→ Document extract
-=-=-=-=-

Question

The rotor of an electric motor has rotational inertia $$I_{m}=2.0 \times 10^{-3} \mathrm{~kg} \cdot \mathrm{m}^{2}$$ about its central axis. The motor is used to change the orientation of the space probe in which it is mounted. The motor axis is mounted parallel to the axis of the probe, which has rotational inertia $$I_{p}=12 \mathrm{~kg} \cdot \mathrm{m}^{2}$$ about its axis. Calculate the number of revolutions of the rotor required to turn the probe through $$30^{\circ}$$ about its axis.

Answer

**step1 Convert the Probe's Angular Displacement to Radians**

To ensure consistency in units for angular measurements, we first convert the probe's rotation from degrees to radians, as radians are the standard unit in physics formulas involving rotational motion. One full circle, or $$360^{\circ}$$, is equivalent to $$2\pi$$ radians.

$$ \text{Probe's displacement in radians} = \text{Probe's displacement in degrees} \times \frac{\pi}{180^{\circ}} $$

Given the probe turns through $$30^{\circ}$$, we calculate its displacement in radians:

$$ \Delta \theta_{p} = 30^{\circ} \times \frac{\pi}{180^{\circ}} = \frac{\pi}{6} \text{ radians} $$

**step2 Apply the Principle of Conservation of Angular Momentum**

Since the electric motor and the space probe form an isolated system (meaning no external torques act on them), the total angular momentum of the system remains constant. Initially, both the motor rotor and the probe are at rest, so the total angular momentum is zero. When the rotor turns, the probe must rotate in the opposite direction to keep the total angular momentum at zero. This relationship can be expressed by equating the magnitudes of the angular momentum of the rotor and the probe.

$$ I_{m} \times \Delta \theta_{m} = I_{p} \times \Delta \theta_{p} $$

Here, $$I_{m}$$ is the rotational inertia of the motor rotor, $$\Delta \theta_{m}$$ is its angular displacement, $$I_{p}$$ is the rotational inertia of the probe, and $$\Delta \theta_{p}$$ is its angular displacement. We need to find the rotor's angular displacement, $$\Delta \theta_{m}$$.

-=-=-=-=-

→ Recorded data
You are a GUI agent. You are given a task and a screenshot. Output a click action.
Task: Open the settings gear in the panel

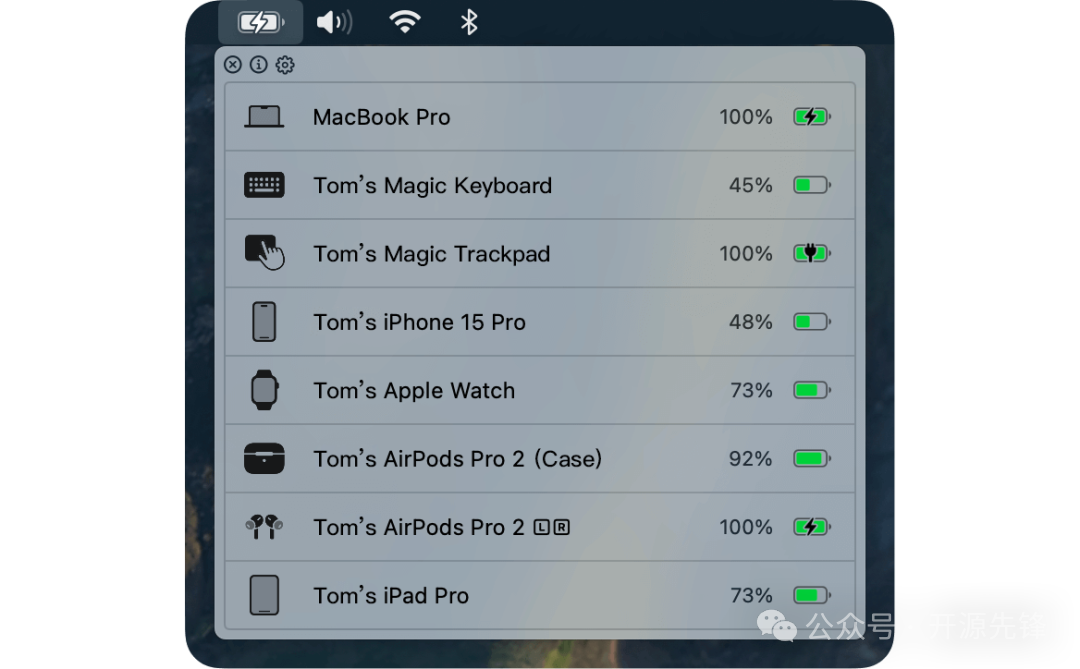pos(285,64)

-=-=-=-=-

→ Challenges
[a] Do these statements agree with the rotor and space probe solution? (i) Radians are the standard unit in physics formulas for rotational motion. (ii) The probe turns in the same direction as the rotor. (iii) The motor axis is set at right angles to the probe's axis. Answer yes or no for each, and quote the words from the solution that decide it.
[b] Continue the rotor and space probe solution from the point where it stops.
The material placed with this text comes from another source.

→ Responses in order
[a]
(i) Yes: "as radians are the standard unit in physics formulas involving rotational motion"
(ii) No: "the probe must rotate in the opposite direction to keep the total angular momentum at zero"
(iii) No: "The motor axis is mounted parallel to the axis of the probe"

[b]
$$ \Delta \theta_{m} = \frac{I_{p}}{I_{m}} \times \Delta \theta_{p} $$

**step3 Calculate the Rotor's Angular Displacement in Radians**

Now we substitute the given values for the rotational inertias and the probe's angular displacement (in radians) into the formula derived from the conservation of angular momentum to find the rotor's angular displacement.

$$ I_{m} = 2.0 \times 10^{-3} \mathrm{~kg} \cdot \mathrm{m}^{2} $$

$$ I_{p} = 12 \mathrm{~kg} \cdot \mathrm{m}^{2} $$

$$ \Delta \theta_{p} = \frac{\pi}{6} \text{ radians} $$

Substitute these values into the formula:

$$ \Delta \theta_{m} = \frac{12 \mathrm{~kg} \cdot \mathrm{m}^{2}}{2.0 \times 10^{-3} \mathrm{~kg} \cdot \mathrm{m}^{2}} \times \frac{\pi}{6} \text{ radians} $$

First, calculate the ratio of the inertias:

$$ \frac{12}{0.002} = 6000 $$

Then, multiply by the probe's displacement:

$$ \Delta \theta_{m} = 6000 \times \frac{\pi}{6} \text{ radians} = 1000\pi \text{ radians} $$

**step4 Convert the Rotor's Angular Displacement to Revolutions**

The final step is to convert the rotor's angular displacement from radians to revolutions, as the question asks for the number of revolutions. One complete revolution is equal to $$2\pi$$ radians.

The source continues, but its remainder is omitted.